REQUIRED WORK: Give back every record exactly as it reads.
** Opening DATASET block **
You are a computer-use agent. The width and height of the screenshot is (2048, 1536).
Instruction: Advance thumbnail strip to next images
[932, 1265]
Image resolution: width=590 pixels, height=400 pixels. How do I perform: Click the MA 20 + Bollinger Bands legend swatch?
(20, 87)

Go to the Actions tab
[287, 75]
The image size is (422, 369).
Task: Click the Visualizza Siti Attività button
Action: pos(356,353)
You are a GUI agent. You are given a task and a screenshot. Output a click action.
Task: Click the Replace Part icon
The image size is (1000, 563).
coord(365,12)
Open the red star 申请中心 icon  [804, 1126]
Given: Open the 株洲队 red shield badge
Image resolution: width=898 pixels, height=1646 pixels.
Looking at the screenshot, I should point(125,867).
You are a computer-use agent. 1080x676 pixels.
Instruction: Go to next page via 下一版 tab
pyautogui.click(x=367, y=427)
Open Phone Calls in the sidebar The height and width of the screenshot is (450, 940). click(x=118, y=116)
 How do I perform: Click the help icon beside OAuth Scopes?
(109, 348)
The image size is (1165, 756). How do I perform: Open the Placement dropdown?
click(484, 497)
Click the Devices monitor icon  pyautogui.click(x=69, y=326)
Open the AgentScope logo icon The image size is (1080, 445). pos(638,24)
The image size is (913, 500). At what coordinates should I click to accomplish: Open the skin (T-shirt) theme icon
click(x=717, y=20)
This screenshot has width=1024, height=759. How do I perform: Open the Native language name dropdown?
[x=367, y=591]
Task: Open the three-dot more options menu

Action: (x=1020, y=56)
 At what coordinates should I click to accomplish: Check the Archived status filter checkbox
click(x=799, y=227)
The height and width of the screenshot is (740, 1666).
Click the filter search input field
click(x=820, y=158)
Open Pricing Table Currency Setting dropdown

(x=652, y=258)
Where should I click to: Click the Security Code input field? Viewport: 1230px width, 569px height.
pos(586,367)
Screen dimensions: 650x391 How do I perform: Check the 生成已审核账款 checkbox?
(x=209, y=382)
** Closing DATASET block **
SOLUTION FOR THIS TASK:
You are a computer-use agent. The width and height of the screenshot is (2048, 1536).
Instruction: Advance thumbnail strip to next images
[932, 1265]
Image resolution: width=590 pixels, height=400 pixels. How do I perform: Click the MA 20 + Bollinger Bands legend swatch?
(20, 87)

Go to the Actions tab
[287, 75]
The image size is (422, 369).
Task: Click the Visualizza Siti Attività button
Action: pos(356,353)
You are a GUI agent. You are given a task and a screenshot. Output a click action.
Task: Click the Replace Part icon
The image size is (1000, 563).
coord(365,12)
Open the red star 申请中心 icon  [804, 1126]
Given: Open the 株洲队 red shield badge
Image resolution: width=898 pixels, height=1646 pixels.
Looking at the screenshot, I should point(125,867).
You are a computer-use agent. 1080x676 pixels.
Instruction: Go to next page via 下一版 tab
pyautogui.click(x=367, y=427)
Open Phone Calls in the sidebar The height and width of the screenshot is (450, 940). click(x=118, y=116)
 How do I perform: Click the help icon beside OAuth Scopes?
(109, 348)
The image size is (1165, 756). How do I perform: Open the Placement dropdown?
click(484, 497)
Click the Devices monitor icon  pyautogui.click(x=69, y=326)
Open the AgentScope logo icon The image size is (1080, 445). pos(638,24)
The image size is (913, 500). At what coordinates should I click to accomplish: Open the skin (T-shirt) theme icon
click(x=717, y=20)
This screenshot has width=1024, height=759. How do I perform: Open the Native language name dropdown?
[x=367, y=591]
Task: Open the three-dot more options menu

Action: (x=1020, y=56)
 At what coordinates should I click to accomplish: Check the Archived status filter checkbox
click(x=799, y=227)
The height and width of the screenshot is (740, 1666).
Click the filter search input field
click(x=820, y=158)
Open Pricing Table Currency Setting dropdown

(x=652, y=258)
Where should I click to: Click the Security Code input field? Viewport: 1230px width, 569px height.
pos(586,367)
Screen dimensions: 650x391 How do I perform: Check the 生成已审核账款 checkbox?
(x=209, y=382)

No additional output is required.